Jun 13 2012 | 8:32am ET
Hedge funds saw outflows of $5.1 billion in April, reversing the $2.8 billion inflow of March, according to data from BarclayHedge and TrimTabs Investment Research.
BarclayHedge/TrimTabs estimated total industry assets at $1.7 trillion in April, up 1.6% for the first four months of 2012.
Between May 2011 and April 2012, over $12.7 billion flowed out of hedge funds and there were net outflows in six of the 12 months. “That’s a sharp contrast from the previous 12 months, when the industry saw a net inflow of $90.7 billion and just three monthly outflows,” said Sol Waksman, founder and president of BarclayHedge.
Hedge funds were down 0.59% in April, outperforming the S&P 500 which lost 0.75% for the month. Over the first four months of 2012, however, hedge funds have trailed the stock index, returning 5.0% compared to 11.2% for the S&P 500.
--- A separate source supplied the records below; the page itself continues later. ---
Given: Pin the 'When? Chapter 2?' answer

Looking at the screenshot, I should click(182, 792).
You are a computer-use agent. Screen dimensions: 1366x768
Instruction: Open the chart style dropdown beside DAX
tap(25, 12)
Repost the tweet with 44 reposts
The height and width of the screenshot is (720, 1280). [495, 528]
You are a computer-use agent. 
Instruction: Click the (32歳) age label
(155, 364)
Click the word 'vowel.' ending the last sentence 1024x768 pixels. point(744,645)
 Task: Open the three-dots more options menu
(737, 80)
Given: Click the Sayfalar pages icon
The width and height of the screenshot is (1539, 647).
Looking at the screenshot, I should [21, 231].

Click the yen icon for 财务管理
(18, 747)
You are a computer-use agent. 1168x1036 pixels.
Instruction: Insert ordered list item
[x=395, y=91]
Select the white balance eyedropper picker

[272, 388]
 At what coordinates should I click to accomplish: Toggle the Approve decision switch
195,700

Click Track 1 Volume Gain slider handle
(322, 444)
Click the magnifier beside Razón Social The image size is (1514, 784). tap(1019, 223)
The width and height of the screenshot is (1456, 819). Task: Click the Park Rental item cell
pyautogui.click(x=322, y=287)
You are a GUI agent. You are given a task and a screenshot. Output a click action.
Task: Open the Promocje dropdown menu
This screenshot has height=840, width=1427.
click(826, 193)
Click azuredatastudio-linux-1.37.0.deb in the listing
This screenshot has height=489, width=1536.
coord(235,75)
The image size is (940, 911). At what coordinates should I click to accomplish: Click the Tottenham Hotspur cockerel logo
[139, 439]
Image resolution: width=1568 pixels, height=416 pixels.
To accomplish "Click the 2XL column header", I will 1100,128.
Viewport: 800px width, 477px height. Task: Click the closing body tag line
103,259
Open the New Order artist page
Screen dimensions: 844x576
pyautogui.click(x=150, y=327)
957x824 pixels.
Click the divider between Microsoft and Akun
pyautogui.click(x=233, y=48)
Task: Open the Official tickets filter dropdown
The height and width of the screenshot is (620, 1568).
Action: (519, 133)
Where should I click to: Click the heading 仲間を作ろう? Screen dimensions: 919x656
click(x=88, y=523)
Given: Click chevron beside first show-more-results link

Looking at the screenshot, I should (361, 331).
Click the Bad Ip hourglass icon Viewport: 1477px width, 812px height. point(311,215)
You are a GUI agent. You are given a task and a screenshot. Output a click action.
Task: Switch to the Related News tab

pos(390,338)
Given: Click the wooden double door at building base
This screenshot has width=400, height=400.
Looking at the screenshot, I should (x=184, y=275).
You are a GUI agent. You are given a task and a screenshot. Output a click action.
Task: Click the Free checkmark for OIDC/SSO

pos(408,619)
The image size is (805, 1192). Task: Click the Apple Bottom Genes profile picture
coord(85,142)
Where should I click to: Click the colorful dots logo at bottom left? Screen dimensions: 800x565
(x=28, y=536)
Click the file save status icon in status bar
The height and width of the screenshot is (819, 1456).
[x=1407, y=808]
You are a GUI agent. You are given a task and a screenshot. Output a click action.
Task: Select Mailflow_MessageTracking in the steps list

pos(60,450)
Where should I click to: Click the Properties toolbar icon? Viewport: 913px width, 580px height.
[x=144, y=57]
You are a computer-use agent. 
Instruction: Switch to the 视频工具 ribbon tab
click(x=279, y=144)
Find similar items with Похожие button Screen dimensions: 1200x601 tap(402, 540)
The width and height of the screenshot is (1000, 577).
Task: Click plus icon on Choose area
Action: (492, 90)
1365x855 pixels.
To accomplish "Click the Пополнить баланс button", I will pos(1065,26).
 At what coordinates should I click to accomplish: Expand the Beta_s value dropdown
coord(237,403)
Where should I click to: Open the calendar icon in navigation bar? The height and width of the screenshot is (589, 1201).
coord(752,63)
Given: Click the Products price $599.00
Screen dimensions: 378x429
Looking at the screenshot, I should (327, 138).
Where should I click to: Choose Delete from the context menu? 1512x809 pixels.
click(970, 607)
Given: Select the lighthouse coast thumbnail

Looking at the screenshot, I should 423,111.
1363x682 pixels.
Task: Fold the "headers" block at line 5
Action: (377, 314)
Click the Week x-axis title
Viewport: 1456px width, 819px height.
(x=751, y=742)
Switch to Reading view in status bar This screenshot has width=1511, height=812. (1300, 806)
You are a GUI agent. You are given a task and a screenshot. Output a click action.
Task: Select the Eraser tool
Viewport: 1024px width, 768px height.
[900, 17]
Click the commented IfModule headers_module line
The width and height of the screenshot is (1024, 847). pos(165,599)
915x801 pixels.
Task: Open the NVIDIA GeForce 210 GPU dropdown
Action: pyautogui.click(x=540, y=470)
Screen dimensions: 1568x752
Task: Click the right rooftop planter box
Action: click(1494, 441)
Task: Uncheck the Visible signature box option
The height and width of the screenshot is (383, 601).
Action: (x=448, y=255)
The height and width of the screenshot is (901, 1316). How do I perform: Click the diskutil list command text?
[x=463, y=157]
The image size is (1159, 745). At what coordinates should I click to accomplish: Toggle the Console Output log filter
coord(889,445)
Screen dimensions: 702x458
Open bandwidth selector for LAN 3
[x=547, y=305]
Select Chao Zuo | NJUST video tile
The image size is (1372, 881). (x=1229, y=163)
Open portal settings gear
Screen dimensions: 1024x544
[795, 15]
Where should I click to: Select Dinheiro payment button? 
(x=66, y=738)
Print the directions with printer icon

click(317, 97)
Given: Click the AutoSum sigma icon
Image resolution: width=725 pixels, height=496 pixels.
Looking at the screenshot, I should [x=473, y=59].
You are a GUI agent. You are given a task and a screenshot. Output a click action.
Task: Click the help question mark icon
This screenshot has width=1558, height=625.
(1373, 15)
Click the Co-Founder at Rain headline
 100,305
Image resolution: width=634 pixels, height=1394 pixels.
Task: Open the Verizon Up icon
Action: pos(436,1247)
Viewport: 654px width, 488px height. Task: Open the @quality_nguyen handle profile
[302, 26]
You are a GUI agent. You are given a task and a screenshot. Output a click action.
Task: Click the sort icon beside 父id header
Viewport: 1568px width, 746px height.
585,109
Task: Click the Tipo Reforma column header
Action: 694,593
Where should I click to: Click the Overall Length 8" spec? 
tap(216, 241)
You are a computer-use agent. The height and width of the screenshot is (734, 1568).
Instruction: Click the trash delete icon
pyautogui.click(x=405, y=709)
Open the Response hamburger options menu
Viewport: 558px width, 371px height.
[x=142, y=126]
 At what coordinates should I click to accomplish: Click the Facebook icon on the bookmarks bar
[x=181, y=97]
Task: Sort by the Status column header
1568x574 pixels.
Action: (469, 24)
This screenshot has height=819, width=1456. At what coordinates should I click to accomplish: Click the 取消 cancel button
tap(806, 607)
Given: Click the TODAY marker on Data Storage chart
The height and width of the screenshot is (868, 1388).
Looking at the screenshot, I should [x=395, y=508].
Fixed income, multi-strategy and macro funds have attracted the largest cash inflows in the past 12 months. “With interest rates near zero and central bankers flooding the markets with liquidity, fixed-income investors are chasing any yield they can get,” said Charles Biderman, founder and CEO of TrimTabs. Emerging market and equity long-bias funds posted the highest outflows over the same time period.